Auf dem Gelände von Schloss Grafeneck im Kreis Reutlingen wurden 1940 mehr als 10 000 Menschen von den Nationalsozialisten ermordet. Die Gedenkstätte für die Opfer der Euthanasie wird oft von Schulklassen besucht.

Pierre-Christian Fink/dpa
  • Besuche von Schulklassen an NS-Gedenkstätten in Baden-Württemberg sind wieder gestiegen.
  • 2023 nahmen 33.168 Schüler teil, mehr als vor Corona; 2019 waren es rund 23.000.
  • SPD fordert Pflichtbesuche, Land fördert Fahrtkosten bis zu 50%.
  • Unterschiedliche Teilnahme je nach Schulart; Gymnasien aktiver als Realschulen.
  • Kultusministerium betont Wichtigkeit, aber keine Pflicht wegen elterlicher Kosten.
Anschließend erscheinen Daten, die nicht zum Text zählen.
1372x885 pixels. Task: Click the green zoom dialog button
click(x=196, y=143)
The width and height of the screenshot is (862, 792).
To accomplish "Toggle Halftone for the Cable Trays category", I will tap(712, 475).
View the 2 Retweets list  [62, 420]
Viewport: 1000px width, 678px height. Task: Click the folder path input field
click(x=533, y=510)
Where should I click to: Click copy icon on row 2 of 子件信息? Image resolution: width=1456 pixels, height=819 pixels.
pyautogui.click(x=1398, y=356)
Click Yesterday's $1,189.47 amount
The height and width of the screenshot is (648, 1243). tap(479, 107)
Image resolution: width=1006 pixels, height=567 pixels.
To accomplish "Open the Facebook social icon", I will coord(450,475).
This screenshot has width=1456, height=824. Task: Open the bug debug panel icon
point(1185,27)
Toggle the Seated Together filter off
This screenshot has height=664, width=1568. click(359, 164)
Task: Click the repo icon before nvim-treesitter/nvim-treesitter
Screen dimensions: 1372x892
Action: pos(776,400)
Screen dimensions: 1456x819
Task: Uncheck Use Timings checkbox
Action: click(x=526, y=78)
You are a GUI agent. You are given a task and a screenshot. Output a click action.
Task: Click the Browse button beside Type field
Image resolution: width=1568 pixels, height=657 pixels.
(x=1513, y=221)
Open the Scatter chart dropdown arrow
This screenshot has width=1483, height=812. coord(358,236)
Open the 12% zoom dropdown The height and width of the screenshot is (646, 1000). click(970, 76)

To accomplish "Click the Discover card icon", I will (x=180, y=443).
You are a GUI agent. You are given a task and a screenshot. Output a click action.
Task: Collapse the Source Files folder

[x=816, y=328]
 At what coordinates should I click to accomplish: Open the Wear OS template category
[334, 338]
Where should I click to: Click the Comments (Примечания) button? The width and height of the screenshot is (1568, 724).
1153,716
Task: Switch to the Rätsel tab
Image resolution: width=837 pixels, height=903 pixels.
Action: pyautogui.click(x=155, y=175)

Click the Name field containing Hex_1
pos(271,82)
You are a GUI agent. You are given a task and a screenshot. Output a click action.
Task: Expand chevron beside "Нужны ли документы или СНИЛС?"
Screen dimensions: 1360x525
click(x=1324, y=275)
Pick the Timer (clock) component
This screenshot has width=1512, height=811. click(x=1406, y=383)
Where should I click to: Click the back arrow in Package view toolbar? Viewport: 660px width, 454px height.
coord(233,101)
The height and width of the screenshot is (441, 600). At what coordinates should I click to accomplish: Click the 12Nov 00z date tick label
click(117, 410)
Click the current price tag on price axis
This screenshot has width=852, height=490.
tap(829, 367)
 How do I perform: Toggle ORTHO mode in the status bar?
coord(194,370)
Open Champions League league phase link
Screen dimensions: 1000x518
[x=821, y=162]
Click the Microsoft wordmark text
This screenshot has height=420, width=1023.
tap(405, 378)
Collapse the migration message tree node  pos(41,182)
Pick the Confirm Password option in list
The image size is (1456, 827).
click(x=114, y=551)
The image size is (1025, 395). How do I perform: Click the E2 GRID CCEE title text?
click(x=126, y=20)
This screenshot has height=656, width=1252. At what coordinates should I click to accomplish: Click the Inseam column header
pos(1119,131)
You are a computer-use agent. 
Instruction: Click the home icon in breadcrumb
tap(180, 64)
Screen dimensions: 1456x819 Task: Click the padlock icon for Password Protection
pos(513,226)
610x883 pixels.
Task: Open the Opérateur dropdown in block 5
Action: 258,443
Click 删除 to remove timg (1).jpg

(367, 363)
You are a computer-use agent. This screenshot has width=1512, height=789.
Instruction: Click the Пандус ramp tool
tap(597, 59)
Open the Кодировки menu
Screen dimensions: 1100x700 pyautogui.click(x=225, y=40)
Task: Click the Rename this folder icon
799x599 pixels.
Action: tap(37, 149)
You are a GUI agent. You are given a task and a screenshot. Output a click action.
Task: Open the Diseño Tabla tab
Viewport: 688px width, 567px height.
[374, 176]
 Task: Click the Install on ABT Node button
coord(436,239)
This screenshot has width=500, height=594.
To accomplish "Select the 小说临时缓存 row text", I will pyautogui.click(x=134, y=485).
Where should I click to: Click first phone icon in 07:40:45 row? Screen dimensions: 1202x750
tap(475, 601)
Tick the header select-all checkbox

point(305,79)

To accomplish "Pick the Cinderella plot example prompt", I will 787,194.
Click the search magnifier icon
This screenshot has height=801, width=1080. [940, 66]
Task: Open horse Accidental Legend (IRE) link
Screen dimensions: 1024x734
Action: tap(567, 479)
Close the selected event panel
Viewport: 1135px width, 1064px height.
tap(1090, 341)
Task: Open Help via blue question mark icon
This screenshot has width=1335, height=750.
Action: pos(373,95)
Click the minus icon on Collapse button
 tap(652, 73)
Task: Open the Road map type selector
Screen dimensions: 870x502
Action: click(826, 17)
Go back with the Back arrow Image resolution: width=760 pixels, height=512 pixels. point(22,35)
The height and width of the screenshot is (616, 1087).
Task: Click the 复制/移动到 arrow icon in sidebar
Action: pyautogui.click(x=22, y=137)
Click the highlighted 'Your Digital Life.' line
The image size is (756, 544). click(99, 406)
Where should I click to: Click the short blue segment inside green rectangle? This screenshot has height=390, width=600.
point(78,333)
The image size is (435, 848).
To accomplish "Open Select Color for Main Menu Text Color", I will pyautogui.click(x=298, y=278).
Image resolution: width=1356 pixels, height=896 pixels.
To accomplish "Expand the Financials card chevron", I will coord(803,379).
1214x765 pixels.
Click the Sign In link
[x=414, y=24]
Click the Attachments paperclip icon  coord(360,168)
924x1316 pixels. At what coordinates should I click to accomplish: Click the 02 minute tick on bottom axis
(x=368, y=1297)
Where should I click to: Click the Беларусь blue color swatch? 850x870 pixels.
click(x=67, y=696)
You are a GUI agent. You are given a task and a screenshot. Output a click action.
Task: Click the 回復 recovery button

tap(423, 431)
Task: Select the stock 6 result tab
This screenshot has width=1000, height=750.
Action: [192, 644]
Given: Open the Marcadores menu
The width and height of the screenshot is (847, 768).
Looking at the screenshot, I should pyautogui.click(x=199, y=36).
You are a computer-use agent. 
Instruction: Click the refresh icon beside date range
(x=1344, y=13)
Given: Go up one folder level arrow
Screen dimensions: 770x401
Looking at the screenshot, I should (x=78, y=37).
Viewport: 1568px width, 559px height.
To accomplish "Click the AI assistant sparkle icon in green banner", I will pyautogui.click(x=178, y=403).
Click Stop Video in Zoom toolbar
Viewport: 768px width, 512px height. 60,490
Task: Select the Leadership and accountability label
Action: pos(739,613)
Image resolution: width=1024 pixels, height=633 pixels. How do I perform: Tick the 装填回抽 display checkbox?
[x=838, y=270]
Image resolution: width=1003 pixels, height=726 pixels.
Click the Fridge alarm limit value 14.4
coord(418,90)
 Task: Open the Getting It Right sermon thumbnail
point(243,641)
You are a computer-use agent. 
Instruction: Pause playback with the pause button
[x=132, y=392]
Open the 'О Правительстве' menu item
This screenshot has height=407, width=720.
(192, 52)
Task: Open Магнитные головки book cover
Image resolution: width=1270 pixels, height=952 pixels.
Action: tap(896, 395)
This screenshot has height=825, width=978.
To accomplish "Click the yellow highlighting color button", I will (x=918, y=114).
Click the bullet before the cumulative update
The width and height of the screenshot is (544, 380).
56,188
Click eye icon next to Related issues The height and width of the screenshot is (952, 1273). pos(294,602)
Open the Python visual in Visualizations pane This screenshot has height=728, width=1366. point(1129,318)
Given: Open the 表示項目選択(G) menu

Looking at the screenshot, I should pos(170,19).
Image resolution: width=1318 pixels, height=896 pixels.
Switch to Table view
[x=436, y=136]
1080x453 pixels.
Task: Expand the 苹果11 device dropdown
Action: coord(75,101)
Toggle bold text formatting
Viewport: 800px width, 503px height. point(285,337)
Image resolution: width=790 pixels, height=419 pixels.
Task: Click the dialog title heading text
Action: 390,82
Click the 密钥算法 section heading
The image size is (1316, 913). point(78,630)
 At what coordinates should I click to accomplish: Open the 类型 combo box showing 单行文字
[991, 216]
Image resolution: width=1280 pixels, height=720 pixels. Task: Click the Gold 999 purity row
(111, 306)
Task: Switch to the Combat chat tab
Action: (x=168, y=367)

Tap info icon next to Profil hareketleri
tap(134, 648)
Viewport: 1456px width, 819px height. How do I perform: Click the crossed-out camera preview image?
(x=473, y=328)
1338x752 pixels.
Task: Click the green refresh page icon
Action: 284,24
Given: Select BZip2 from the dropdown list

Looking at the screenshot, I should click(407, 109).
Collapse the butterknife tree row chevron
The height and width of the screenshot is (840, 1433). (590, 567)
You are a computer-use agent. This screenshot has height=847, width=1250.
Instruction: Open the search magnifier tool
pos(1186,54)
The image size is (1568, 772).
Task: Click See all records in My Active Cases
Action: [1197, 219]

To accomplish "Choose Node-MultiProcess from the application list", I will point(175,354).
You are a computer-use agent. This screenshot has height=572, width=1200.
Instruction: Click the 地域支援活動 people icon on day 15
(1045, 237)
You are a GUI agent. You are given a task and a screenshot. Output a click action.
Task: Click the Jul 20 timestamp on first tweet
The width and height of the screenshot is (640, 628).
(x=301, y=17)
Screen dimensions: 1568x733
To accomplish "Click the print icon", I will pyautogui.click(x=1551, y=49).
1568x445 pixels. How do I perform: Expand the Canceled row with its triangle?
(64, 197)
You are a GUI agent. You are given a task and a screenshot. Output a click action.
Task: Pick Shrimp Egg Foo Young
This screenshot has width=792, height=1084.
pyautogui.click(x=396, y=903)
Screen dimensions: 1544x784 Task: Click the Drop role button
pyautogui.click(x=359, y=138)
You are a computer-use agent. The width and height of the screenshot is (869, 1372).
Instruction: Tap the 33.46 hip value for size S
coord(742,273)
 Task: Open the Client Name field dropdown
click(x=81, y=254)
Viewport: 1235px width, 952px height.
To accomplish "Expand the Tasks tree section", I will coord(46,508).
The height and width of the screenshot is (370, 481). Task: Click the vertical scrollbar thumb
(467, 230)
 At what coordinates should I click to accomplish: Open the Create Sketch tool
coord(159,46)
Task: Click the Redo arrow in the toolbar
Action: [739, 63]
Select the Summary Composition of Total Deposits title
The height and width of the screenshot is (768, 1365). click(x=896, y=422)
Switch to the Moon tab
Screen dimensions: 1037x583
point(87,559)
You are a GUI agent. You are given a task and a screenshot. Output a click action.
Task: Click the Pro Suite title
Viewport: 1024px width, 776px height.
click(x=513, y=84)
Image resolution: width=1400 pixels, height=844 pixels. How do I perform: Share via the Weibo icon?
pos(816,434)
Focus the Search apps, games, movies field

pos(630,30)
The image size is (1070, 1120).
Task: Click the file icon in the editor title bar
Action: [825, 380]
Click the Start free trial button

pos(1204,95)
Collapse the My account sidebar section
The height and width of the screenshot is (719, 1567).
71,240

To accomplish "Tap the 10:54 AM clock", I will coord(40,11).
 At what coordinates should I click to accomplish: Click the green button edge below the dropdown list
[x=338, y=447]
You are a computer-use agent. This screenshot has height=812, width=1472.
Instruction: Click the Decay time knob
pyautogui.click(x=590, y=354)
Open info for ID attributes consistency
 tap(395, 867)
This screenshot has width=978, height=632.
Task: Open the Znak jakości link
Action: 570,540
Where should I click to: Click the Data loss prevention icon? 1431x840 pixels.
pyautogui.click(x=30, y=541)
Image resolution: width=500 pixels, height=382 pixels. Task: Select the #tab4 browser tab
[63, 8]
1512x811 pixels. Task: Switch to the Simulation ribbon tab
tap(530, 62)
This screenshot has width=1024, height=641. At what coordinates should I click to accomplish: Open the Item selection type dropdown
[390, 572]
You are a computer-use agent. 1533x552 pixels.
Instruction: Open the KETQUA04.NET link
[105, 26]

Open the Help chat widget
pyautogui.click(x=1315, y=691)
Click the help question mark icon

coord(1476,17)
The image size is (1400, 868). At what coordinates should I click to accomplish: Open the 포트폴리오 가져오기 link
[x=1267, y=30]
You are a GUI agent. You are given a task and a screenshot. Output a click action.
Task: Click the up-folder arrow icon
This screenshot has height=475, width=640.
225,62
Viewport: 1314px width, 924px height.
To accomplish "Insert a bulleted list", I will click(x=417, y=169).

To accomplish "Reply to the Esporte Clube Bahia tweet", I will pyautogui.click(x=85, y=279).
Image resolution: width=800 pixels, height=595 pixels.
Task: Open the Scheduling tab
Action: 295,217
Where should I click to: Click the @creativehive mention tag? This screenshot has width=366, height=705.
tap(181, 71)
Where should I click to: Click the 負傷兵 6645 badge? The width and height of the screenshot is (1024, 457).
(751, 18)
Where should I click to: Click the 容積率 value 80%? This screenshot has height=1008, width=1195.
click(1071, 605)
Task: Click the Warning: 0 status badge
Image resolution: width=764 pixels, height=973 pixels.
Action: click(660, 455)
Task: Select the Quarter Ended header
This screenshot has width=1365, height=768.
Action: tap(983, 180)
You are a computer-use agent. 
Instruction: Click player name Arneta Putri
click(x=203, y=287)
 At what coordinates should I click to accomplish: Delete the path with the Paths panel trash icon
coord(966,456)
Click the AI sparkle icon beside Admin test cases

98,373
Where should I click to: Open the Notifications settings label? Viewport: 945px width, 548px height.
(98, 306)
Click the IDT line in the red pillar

Die Zusammenfassung wurde durch künstliche Intelligenz erstellt.

In den Corona-Jahren sind in Baden-Württemberg die Besuche von Schulklassen in KZ-Gedenkstätten massiv eingebrochen, doch seit zwei Jahren geht es wieder aufwärts. 2023 nahmen insgesamt 33.168 Schülerinnen und Schüler an Fahrten zu Orten des nationalsozialistischen Unrechts teil, die vom Land gefördert wurden, wie aus der Antwort des Kultusministeriums auf eine Anfrage aus der5 SPD-Fraktion hervorgeht. Das sind sogar deutlich mehr als im Vor-Corona-Jahr 2019, als für gut 23.000 Schüler staatliche Zuschüsse dafür abgerufen wurden.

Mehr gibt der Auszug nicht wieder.